- **RECORDS SUPPLIED**:
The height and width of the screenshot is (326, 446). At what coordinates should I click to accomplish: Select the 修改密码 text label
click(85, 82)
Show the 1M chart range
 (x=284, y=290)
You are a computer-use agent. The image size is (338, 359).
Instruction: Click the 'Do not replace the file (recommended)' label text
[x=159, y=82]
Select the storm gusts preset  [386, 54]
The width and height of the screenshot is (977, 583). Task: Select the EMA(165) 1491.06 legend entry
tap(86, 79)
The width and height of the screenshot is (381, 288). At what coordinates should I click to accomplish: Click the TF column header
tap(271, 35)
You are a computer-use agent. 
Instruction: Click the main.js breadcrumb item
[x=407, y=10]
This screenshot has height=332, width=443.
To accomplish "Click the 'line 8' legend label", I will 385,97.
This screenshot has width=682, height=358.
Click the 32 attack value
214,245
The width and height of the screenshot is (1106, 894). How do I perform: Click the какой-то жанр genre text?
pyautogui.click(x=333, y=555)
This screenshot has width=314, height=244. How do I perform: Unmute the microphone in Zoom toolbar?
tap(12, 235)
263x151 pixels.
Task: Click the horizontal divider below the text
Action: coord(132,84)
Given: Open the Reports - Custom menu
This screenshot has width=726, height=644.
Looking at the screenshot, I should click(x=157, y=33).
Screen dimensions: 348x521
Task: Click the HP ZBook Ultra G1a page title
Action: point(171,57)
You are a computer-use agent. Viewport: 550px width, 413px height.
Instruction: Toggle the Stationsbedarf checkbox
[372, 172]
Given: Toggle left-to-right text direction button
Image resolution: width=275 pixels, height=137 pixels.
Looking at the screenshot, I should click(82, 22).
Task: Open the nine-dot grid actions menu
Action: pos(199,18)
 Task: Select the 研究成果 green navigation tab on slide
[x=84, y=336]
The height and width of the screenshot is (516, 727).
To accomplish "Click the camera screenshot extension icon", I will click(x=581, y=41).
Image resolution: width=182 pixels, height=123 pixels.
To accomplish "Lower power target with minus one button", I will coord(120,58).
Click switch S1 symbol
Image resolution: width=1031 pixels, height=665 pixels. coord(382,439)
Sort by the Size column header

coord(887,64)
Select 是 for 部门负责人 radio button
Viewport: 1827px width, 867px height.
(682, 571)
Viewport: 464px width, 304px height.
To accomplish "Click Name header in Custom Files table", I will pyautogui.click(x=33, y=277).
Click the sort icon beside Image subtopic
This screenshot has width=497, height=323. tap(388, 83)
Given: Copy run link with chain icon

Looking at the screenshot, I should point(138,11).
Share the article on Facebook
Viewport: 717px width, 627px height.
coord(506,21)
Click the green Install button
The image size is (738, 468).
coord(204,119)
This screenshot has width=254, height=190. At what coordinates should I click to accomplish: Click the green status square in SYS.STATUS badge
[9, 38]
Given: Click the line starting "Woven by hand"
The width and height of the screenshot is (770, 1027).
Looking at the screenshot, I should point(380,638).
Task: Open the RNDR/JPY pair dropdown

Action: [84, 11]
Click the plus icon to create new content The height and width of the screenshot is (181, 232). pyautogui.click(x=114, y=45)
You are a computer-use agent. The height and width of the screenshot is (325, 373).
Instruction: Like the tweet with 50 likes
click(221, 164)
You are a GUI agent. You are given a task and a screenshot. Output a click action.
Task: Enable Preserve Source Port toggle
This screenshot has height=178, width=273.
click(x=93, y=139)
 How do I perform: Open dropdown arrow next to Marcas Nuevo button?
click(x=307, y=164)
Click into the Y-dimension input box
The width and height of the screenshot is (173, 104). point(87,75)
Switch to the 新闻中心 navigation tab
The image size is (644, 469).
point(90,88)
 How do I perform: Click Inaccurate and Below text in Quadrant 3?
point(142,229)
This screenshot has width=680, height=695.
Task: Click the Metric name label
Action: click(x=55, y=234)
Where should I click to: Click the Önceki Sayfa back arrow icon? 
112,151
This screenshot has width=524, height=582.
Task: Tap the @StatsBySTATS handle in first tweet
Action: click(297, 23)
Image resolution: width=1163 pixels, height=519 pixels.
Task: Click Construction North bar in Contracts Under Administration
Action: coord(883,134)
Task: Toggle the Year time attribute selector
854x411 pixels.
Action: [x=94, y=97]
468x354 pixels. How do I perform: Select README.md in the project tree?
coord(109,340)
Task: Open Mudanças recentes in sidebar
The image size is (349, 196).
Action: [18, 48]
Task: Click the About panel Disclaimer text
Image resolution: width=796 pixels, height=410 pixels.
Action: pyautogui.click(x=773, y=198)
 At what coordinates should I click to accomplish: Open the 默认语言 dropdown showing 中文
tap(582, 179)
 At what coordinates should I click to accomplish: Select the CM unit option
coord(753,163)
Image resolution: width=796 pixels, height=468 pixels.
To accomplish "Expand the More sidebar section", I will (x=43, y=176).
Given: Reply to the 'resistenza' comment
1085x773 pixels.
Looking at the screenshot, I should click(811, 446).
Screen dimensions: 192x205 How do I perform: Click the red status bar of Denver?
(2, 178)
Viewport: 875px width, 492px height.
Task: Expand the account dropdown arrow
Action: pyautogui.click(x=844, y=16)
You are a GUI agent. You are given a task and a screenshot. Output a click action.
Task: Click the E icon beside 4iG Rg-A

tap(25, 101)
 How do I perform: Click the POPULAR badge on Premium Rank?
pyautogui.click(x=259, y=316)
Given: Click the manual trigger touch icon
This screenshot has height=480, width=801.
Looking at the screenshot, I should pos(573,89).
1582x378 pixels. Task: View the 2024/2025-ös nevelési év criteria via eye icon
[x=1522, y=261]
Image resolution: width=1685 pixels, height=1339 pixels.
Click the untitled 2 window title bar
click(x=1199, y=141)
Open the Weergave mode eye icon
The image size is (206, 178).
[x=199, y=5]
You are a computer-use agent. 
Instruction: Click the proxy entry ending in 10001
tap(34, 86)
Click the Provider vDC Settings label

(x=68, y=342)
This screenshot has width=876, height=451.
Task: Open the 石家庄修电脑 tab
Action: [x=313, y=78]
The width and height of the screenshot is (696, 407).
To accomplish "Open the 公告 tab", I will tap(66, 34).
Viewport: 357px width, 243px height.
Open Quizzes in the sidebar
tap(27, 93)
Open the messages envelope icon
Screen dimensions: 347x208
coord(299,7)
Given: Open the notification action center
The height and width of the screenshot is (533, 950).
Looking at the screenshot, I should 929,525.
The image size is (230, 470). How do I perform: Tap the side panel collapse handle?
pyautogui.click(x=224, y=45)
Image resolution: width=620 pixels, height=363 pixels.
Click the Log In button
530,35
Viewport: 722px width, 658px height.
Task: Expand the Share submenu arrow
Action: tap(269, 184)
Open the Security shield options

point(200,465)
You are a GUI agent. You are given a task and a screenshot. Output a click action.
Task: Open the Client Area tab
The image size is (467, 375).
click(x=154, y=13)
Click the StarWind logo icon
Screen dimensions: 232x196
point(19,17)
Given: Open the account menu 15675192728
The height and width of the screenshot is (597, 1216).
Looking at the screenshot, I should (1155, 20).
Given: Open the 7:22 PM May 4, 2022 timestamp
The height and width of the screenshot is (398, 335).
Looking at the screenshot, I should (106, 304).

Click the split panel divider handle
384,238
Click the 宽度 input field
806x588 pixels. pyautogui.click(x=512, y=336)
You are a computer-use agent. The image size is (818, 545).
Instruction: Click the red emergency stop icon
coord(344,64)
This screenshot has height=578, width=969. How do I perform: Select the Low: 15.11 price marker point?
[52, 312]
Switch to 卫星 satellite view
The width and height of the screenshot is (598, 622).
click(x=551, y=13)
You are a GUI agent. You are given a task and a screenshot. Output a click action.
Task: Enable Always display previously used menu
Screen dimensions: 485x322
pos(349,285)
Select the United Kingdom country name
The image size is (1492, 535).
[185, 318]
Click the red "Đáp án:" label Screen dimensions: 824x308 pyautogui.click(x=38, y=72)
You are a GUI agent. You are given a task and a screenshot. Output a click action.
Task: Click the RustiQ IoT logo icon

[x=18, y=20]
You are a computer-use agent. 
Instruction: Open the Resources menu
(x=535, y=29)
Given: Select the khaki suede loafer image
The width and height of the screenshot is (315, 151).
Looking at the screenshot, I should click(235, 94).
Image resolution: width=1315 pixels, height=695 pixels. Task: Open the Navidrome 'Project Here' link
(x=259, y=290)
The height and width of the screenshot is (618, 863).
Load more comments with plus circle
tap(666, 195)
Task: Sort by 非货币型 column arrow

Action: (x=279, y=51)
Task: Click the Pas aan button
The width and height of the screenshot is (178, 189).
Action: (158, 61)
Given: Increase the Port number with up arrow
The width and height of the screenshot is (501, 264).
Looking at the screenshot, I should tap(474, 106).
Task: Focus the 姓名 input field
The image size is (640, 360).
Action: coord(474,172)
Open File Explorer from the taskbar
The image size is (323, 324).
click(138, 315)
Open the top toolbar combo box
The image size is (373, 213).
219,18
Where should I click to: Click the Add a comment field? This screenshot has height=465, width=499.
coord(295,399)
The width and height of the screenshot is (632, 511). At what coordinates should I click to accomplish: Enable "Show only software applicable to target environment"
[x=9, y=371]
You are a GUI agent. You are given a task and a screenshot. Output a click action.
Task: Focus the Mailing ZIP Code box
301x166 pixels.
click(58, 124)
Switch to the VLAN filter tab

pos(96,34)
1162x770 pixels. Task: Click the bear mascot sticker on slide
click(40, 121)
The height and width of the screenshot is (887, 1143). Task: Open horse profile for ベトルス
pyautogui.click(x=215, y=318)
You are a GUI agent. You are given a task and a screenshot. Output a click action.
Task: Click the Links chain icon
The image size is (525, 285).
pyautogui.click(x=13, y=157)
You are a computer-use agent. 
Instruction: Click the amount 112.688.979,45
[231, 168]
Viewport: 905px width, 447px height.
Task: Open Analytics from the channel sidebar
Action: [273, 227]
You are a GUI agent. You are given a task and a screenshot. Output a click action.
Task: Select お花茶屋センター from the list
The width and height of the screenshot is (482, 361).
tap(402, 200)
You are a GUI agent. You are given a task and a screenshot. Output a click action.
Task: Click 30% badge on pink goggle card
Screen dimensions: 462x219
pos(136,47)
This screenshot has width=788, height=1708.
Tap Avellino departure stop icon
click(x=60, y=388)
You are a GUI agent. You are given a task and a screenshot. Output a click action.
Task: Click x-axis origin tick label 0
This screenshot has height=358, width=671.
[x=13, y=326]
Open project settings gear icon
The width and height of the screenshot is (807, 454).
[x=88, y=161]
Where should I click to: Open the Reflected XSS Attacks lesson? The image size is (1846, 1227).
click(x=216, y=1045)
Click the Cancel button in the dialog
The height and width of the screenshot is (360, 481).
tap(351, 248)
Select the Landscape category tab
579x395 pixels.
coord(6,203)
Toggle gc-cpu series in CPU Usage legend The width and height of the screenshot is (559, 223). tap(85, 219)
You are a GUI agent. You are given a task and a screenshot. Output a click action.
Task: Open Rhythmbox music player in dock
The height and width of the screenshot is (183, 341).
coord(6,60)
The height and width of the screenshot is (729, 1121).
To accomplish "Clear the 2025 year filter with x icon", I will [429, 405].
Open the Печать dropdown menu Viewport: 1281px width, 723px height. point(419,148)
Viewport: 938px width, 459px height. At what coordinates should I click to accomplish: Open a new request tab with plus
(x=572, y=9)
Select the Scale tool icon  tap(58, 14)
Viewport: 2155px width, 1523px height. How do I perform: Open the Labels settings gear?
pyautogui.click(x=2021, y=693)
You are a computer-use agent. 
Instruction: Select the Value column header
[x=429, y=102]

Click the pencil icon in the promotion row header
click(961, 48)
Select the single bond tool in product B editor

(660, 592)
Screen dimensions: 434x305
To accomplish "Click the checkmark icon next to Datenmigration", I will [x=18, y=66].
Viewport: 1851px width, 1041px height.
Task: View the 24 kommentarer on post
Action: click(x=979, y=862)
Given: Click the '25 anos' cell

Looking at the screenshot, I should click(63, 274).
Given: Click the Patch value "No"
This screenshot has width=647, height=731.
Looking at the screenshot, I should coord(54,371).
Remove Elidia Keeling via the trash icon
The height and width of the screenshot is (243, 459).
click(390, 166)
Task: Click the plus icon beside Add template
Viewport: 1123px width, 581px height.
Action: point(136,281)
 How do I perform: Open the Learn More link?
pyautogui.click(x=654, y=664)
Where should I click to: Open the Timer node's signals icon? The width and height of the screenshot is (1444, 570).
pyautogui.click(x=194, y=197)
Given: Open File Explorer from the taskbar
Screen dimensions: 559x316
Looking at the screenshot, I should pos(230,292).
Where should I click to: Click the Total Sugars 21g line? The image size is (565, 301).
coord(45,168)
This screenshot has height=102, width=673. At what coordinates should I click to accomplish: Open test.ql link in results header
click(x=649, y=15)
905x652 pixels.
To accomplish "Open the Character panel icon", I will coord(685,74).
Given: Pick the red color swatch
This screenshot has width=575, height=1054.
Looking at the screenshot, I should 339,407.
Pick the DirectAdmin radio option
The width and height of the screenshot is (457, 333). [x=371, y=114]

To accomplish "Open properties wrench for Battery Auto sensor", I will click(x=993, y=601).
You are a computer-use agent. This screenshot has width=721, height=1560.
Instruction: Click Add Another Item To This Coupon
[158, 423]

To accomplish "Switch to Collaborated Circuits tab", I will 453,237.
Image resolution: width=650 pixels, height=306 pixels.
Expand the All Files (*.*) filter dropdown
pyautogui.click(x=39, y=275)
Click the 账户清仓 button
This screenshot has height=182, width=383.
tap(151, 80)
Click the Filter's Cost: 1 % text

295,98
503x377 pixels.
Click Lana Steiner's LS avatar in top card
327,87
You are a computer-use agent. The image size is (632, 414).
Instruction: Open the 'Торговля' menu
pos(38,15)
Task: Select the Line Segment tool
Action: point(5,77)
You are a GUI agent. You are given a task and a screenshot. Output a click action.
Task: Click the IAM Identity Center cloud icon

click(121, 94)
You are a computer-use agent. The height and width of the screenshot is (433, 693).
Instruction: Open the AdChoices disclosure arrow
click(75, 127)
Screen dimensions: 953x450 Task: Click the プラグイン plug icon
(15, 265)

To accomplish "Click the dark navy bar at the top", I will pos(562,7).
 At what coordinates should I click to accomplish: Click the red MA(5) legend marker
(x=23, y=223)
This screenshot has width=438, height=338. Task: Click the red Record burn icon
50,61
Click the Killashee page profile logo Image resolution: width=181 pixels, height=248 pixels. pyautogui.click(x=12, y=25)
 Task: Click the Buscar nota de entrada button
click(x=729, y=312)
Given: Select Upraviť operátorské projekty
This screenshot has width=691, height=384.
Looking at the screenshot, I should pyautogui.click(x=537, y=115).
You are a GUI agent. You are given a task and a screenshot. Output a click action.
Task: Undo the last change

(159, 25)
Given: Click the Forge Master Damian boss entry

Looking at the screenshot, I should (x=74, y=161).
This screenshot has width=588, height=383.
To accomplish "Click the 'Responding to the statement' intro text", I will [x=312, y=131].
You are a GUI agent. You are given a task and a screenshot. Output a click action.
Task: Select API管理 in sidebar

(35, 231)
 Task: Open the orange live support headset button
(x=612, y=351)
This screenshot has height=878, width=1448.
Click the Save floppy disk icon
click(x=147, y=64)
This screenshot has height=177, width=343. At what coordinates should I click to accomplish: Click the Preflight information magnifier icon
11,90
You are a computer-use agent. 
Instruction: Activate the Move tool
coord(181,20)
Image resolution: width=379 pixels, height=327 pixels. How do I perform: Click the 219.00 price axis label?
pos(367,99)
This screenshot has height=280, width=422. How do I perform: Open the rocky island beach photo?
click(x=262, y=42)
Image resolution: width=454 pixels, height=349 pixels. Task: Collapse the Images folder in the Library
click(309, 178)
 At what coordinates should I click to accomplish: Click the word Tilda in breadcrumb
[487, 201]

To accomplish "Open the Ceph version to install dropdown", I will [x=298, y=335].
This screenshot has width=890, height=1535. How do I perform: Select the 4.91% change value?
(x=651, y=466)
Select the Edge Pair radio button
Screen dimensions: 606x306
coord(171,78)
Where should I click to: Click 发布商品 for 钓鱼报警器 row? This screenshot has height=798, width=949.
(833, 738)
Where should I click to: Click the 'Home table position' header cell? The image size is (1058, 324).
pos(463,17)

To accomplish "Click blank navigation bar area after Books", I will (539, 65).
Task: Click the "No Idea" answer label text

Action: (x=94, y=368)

- **TASK INSTRUCTIONS**: Across the whole listing, show each line where the word "taskbar" occurs.

- **EXERCISE OUTPUT**:
Open File Explorer from the taskbar
Given: Open File Explorer from the taskbar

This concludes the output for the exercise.